TASK DIRECTIONS: Reproduce the data below verbatim from the line containing "Image resolution: width=2296" through its final line, and produce nothing more.

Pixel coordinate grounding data
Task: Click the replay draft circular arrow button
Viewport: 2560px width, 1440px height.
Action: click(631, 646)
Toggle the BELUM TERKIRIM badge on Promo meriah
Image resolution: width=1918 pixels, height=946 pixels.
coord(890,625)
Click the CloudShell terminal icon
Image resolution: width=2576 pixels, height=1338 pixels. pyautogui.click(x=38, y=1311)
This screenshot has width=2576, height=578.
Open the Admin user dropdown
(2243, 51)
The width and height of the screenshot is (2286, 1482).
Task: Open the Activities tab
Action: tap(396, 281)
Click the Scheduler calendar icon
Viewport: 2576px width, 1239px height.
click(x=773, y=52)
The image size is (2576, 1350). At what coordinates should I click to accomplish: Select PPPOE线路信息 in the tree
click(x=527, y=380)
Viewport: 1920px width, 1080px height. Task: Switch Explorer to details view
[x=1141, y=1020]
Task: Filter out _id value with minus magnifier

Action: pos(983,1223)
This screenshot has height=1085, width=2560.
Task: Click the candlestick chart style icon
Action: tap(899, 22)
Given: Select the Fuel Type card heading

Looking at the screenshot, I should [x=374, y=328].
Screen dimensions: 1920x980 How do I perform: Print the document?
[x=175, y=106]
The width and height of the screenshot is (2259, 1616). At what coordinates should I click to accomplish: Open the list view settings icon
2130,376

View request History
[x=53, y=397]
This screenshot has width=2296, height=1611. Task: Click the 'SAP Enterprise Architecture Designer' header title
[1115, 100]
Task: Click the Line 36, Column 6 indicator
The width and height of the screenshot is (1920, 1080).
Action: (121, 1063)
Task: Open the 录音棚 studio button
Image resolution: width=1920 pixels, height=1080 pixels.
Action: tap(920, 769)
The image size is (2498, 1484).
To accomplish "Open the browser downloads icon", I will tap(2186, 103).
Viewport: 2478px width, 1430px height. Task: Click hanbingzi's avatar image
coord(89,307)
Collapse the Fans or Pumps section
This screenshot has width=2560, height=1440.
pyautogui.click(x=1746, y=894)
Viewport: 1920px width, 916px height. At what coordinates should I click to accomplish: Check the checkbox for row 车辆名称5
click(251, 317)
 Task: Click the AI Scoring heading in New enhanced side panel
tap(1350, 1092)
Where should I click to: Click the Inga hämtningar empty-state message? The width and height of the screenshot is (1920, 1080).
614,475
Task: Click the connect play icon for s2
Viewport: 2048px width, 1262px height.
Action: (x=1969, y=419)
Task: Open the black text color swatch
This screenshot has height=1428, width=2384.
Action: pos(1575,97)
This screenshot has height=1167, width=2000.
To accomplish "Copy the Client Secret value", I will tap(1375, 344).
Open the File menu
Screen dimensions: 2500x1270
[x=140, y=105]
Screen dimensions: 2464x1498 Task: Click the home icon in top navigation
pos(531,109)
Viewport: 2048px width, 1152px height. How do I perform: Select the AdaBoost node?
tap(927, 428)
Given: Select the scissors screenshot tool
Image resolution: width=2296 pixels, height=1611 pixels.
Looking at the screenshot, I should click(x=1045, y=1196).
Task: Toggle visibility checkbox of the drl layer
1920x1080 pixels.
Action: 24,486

TASK OUTPUT:
Image resolution: width=2296 pixels, height=1611 pixels.
Looking at the screenshot, I should click(x=1045, y=1196).
Task: Toggle visibility checkbox of the drl layer
1920x1080 pixels.
Action: 24,486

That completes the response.